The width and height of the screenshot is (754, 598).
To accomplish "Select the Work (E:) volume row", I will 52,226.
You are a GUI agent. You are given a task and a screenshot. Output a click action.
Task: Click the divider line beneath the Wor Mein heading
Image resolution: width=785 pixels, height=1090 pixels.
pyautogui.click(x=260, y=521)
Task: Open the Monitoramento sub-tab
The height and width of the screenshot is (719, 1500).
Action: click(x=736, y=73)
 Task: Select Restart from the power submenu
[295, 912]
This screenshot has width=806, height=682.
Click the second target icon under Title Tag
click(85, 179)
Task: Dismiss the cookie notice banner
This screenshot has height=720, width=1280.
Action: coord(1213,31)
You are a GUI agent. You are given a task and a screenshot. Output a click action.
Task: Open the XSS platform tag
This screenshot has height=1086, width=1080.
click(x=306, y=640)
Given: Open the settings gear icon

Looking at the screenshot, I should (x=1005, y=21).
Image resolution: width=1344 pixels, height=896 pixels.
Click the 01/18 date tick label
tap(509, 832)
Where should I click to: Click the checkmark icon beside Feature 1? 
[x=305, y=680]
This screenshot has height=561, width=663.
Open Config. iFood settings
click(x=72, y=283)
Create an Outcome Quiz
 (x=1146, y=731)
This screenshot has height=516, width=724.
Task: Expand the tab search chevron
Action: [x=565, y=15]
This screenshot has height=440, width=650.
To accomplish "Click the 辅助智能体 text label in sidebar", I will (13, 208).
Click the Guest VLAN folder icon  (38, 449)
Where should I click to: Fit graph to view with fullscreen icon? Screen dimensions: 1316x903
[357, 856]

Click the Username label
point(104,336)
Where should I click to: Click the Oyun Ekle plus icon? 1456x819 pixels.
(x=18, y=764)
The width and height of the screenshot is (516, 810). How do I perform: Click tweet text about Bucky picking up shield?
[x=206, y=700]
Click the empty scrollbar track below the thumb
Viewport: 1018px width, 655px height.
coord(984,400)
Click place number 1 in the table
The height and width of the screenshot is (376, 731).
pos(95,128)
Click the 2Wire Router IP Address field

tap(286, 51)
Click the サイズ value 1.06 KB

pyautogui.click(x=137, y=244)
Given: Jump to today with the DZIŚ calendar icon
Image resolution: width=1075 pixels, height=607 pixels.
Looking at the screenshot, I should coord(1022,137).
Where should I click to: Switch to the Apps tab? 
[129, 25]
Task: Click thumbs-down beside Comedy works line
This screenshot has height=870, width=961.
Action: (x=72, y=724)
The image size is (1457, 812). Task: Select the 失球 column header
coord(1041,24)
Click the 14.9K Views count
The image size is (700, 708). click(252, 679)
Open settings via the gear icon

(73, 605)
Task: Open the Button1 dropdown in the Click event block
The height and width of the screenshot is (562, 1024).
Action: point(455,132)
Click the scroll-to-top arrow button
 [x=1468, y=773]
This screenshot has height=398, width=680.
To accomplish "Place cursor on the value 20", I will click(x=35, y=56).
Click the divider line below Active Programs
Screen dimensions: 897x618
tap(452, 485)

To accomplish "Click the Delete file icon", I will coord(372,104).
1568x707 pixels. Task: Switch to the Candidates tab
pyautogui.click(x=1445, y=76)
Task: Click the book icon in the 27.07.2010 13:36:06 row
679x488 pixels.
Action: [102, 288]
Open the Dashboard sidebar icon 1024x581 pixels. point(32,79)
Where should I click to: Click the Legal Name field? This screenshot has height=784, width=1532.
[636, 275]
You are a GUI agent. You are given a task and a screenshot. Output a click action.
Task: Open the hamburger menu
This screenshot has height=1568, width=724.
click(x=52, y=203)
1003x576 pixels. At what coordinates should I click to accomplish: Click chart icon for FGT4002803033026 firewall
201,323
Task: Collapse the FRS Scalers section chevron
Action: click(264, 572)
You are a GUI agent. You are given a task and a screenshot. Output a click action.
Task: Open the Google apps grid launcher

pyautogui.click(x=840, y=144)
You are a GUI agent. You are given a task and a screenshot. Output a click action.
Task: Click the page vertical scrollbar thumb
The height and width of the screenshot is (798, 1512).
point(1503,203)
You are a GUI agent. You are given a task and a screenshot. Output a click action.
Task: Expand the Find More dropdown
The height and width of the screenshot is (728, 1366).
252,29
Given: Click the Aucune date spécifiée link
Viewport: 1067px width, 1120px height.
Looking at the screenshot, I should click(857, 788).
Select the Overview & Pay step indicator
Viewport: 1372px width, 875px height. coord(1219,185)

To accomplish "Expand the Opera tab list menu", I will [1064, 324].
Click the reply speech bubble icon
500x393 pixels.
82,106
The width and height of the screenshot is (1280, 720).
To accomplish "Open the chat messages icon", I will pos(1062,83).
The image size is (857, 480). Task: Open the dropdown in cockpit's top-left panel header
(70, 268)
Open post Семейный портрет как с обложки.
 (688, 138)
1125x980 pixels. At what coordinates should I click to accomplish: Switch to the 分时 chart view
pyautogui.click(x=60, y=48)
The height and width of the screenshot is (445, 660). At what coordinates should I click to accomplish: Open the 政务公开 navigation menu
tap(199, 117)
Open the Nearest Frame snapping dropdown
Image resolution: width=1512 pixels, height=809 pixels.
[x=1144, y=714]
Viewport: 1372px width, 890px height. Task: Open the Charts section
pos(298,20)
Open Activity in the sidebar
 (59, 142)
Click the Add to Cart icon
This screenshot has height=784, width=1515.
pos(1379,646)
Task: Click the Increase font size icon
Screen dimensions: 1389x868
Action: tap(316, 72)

+---+

Activity
The response must contain every entry, each one identical to the original.

Response to the task
The width and height of the screenshot is (754, 598).
To accomplish "Select the Work (E:) volume row", I will 52,226.
You are a GUI agent. You are given a task and a screenshot. Output a click action.
Task: Click the divider line beneath the Wor Mein heading
Image resolution: width=785 pixels, height=1090 pixels.
pyautogui.click(x=260, y=521)
Task: Open the Monitoramento sub-tab
The height and width of the screenshot is (719, 1500).
Action: click(x=736, y=73)
 Task: Select Restart from the power submenu
[295, 912]
This screenshot has width=806, height=682.
Click the second target icon under Title Tag
click(85, 179)
Task: Dismiss the cookie notice banner
This screenshot has height=720, width=1280.
Action: coord(1213,31)
You are a GUI agent. You are given a task and a screenshot. Output a click action.
Task: Open the XSS platform tag
This screenshot has height=1086, width=1080.
click(x=306, y=640)
Given: Open the settings gear icon

Looking at the screenshot, I should (x=1005, y=21).
Image resolution: width=1344 pixels, height=896 pixels.
Click the 01/18 date tick label
tap(509, 832)
Where should I click to: Click the checkmark icon beside Feature 1? 
[x=305, y=680]
This screenshot has height=561, width=663.
Open Config. iFood settings
click(x=72, y=283)
Create an Outcome Quiz
 (x=1146, y=731)
This screenshot has height=516, width=724.
Task: Expand the tab search chevron
Action: [x=565, y=15]
This screenshot has height=440, width=650.
To accomplish "Click the 辅助智能体 text label in sidebar", I will (13, 208).
Click the Guest VLAN folder icon  (38, 449)
Where should I click to: Fit graph to view with fullscreen icon? Screen dimensions: 1316x903
[357, 856]

Click the Username label
point(104,336)
Where should I click to: Click the Oyun Ekle plus icon? 1456x819 pixels.
(x=18, y=764)
The width and height of the screenshot is (516, 810). How do I perform: Click tweet text about Bucky picking up shield?
[x=206, y=700]
Click the empty scrollbar track below the thumb
Viewport: 1018px width, 655px height.
coord(984,400)
Click place number 1 in the table
The height and width of the screenshot is (376, 731).
pos(95,128)
Click the 2Wire Router IP Address field

tap(286, 51)
Click the サイズ value 1.06 KB

pyautogui.click(x=137, y=244)
Given: Jump to today with the DZIŚ calendar icon
Image resolution: width=1075 pixels, height=607 pixels.
Looking at the screenshot, I should coord(1022,137).
Where should I click to: Switch to the Apps tab? 
[129, 25]
Task: Click thumbs-down beside Comedy works line
This screenshot has height=870, width=961.
Action: (x=72, y=724)
The image size is (1457, 812). Task: Select the 失球 column header
coord(1041,24)
Click the 14.9K Views count
The image size is (700, 708). click(252, 679)
Open settings via the gear icon

(73, 605)
Task: Open the Button1 dropdown in the Click event block
The height and width of the screenshot is (562, 1024).
Action: point(455,132)
Click the scroll-to-top arrow button
 [x=1468, y=773]
This screenshot has height=398, width=680.
To accomplish "Place cursor on the value 20", I will click(x=35, y=56).
Click the divider line below Active Programs
Screen dimensions: 897x618
tap(452, 485)

To accomplish "Click the Delete file icon", I will coord(372,104).
1568x707 pixels. Task: Switch to the Candidates tab
pyautogui.click(x=1445, y=76)
Task: Click the book icon in the 27.07.2010 13:36:06 row
679x488 pixels.
Action: [102, 288]
Open the Dashboard sidebar icon 1024x581 pixels. point(32,79)
Where should I click to: Click the Legal Name field? This screenshot has height=784, width=1532.
[636, 275]
You are a GUI agent. You are given a task and a screenshot. Output a click action.
Task: Open the hamburger menu
This screenshot has height=1568, width=724.
click(x=52, y=203)
1003x576 pixels. At what coordinates should I click to accomplish: Click chart icon for FGT4002803033026 firewall
201,323
Task: Collapse the FRS Scalers section chevron
Action: click(264, 572)
You are a GUI agent. You are given a task and a screenshot. Output a click action.
Task: Open the Google apps grid launcher

pyautogui.click(x=840, y=144)
You are a GUI agent. You are given a task and a screenshot. Output a click action.
Task: Click the page vertical scrollbar thumb
The height and width of the screenshot is (798, 1512).
point(1503,203)
You are a GUI agent. You are given a task and a screenshot. Output a click action.
Task: Expand the Find More dropdown
The height and width of the screenshot is (728, 1366).
252,29
Given: Click the Aucune date spécifiée link
Viewport: 1067px width, 1120px height.
Looking at the screenshot, I should click(857, 788).
Select the Overview & Pay step indicator
Viewport: 1372px width, 875px height. coord(1219,185)

To accomplish "Expand the Opera tab list menu", I will [1064, 324].
Click the reply speech bubble icon
500x393 pixels.
82,106
The width and height of the screenshot is (1280, 720).
To accomplish "Open the chat messages icon", I will pos(1062,83).
The image size is (857, 480). Task: Open the dropdown in cockpit's top-left panel header
(70, 268)
Open post Семейный портрет как с обложки.
 (688, 138)
1125x980 pixels. At what coordinates should I click to accomplish: Switch to the 分时 chart view
pyautogui.click(x=60, y=48)
The height and width of the screenshot is (445, 660). At what coordinates should I click to accomplish: Open the 政务公开 navigation menu
tap(199, 117)
Open the Nearest Frame snapping dropdown
Image resolution: width=1512 pixels, height=809 pixels.
[x=1144, y=714]
Viewport: 1372px width, 890px height. Task: Open the Charts section
pos(298,20)
Open Activity in the sidebar
 (59, 142)
Click the Add to Cart icon
This screenshot has height=784, width=1515.
pos(1379,646)
Task: Click the Increase font size icon
Screen dimensions: 1389x868
Action: tap(316, 72)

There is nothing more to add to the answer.